Monday, November 26, 2012

Early Apple-1 PCB

The article below is from Harry McCracken, Editor @ TIME magazine.  All images here are used with permission, and are provided by Paul Terrell, who opened up the Byte Shop in 1975.  The article link was sent to my by Cameron Cooper.

After a small group of us looked at the PCB images, we noticed this was not a production board,  but a prototype.  We noticed several differences -- the earlier orange sprague capacitors for the power supply, fewer smoothing caps, and in the upper left, components populate the PCB in the 6800 area.  Why? What was this all about?  So I asked the Woz and Wendell Sander if they knew --  See Woz's response below, under the images.

http://techland.time.com/2012/11/22/behold-some-of-the-first-apple-computer-photos-ever/









From: ʞɐıuzoʍ ǝʌǝʇs  
Subject: Re: Early Apple 1 PCB ??
Date: November 25, 2012 2:16:56 PM EST
To: John Calande 

good catch

Those components were used to create a stronger, faster clock signal at higher voltage, which was required by the 6501 (and 6800). The 6501 was introduced at $20 when the 6502 was introduced at $25. They were equivalent except for this clocking requirement. I did have at least one 6501 and probably a few more so I most likely constructed this board with it in order to save my more precious 6502. Or I may have just wanted to test that this clock circuitry worked, so we could possibly have shipped Apple I's with lower cost processors.
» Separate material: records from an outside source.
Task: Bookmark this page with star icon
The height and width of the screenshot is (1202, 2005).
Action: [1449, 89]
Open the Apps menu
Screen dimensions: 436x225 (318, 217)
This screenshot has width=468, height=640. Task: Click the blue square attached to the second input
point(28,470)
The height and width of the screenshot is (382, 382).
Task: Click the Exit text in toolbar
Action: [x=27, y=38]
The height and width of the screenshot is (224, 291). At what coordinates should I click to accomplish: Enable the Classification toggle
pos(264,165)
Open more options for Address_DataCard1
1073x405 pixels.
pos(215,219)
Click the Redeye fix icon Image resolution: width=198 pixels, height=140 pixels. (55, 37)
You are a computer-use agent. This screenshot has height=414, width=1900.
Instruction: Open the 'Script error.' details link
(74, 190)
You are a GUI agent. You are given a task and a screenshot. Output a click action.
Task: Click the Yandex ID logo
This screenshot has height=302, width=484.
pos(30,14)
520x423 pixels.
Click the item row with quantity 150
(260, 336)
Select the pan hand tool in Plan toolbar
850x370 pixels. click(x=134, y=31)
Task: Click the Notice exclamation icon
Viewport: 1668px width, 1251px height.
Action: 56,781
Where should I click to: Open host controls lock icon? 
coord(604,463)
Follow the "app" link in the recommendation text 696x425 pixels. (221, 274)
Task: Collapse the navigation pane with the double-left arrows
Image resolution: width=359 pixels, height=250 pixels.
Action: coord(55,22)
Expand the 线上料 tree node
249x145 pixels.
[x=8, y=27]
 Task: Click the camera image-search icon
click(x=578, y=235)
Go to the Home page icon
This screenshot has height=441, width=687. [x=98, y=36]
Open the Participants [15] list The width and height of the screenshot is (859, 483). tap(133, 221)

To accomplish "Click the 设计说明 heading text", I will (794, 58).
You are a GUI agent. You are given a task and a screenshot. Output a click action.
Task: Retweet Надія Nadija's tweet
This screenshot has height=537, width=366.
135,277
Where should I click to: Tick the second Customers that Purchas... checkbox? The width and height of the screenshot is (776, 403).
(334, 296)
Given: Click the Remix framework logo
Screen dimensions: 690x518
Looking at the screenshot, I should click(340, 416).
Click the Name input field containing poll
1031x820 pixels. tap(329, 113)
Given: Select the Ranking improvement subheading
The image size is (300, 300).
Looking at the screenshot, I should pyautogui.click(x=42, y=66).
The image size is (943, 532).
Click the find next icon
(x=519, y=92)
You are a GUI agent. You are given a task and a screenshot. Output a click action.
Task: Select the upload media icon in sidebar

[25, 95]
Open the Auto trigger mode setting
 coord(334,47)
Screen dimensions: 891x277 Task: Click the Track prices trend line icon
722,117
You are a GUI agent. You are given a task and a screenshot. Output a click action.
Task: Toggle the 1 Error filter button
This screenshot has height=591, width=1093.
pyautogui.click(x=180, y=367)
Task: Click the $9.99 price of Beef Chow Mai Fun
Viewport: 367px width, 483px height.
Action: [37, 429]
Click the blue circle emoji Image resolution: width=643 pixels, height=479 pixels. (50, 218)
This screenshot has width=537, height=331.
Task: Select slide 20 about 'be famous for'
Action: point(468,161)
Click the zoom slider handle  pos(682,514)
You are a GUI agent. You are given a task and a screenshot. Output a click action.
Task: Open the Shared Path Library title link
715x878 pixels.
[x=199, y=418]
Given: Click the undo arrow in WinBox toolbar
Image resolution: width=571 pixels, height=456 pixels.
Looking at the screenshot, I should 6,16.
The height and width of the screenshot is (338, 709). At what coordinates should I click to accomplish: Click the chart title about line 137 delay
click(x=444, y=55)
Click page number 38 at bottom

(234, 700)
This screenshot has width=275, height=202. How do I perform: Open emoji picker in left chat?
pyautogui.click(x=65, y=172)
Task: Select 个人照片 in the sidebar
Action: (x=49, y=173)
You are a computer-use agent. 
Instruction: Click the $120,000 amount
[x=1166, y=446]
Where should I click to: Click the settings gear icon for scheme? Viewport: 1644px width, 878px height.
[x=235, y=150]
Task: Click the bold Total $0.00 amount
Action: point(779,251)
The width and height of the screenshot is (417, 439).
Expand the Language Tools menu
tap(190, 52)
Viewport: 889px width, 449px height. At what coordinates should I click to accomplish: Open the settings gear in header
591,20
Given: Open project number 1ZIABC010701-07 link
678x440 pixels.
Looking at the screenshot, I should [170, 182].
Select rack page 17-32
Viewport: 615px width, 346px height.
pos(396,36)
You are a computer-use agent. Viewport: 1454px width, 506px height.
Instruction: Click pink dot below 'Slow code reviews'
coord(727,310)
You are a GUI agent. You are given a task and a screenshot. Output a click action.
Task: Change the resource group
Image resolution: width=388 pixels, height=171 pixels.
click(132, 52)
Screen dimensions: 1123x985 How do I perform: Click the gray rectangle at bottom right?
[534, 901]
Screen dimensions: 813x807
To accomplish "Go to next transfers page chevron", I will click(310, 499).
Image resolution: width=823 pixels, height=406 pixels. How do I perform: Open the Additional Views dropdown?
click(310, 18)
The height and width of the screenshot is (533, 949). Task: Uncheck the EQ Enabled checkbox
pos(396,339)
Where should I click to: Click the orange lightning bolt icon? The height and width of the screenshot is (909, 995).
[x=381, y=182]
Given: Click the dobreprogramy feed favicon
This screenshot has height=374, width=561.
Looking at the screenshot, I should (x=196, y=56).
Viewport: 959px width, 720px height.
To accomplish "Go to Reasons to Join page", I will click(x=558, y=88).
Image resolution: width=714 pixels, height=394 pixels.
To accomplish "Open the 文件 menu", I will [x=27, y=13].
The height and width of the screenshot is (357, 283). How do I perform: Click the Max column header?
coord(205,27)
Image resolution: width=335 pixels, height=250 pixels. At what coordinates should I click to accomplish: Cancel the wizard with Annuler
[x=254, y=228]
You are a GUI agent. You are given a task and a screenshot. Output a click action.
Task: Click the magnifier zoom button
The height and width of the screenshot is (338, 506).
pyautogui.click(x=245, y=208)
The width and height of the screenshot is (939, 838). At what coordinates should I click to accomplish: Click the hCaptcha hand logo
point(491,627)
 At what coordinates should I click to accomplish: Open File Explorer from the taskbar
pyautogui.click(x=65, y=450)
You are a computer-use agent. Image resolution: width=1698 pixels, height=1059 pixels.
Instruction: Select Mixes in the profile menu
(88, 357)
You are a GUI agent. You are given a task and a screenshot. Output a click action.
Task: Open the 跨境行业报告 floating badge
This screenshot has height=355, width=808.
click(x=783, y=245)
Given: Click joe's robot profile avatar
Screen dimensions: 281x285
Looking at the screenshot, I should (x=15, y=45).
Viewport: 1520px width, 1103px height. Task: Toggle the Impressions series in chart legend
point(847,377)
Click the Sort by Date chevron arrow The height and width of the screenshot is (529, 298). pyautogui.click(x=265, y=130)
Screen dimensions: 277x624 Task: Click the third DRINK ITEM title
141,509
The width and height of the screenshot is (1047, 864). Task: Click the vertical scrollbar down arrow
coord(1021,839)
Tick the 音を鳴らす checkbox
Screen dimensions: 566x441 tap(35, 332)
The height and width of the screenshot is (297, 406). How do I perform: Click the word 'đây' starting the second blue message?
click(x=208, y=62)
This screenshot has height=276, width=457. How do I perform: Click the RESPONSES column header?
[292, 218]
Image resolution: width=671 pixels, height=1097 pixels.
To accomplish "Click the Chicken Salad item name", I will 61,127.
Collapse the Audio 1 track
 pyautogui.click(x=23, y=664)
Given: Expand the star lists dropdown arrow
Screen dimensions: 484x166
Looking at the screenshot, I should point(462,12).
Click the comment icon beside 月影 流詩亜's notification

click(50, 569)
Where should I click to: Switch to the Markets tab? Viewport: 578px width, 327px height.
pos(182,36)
The main reason the clock circuitry was included went back to my original design, which was for a 6800. The 6800 also needed the better clock signal. I had originally planned on a 6800 since I could get one for $40 from Hewlett Packard, where I was working. But the 6501 came out at $20. My real reason for choosing the 6501 was the indexed addressing modes. I was more a fan of alternate addressing modes, a bit akin to the IBM 360, where register contents were added to form a final address. The 6800 would have been actually the same cost since the $40 deal with HP included a UART (parallel interface chip for keyboard) and a serial chip for modems, as I recall.

ʞɐıuzoʍ ǝʌǝʇs 




On Nov 25, 2012, at 10:59 AM, John Calande ; wrote:
Woz, Wendell,

Wondering if you guys can shed any light on these images from the Byte Shop.

This PCB appears to have a populated 6800 area in the upper left, and the earlier Orange power supply caps.

Is this an early prototype or were there a good portion of PCBs with orange caps?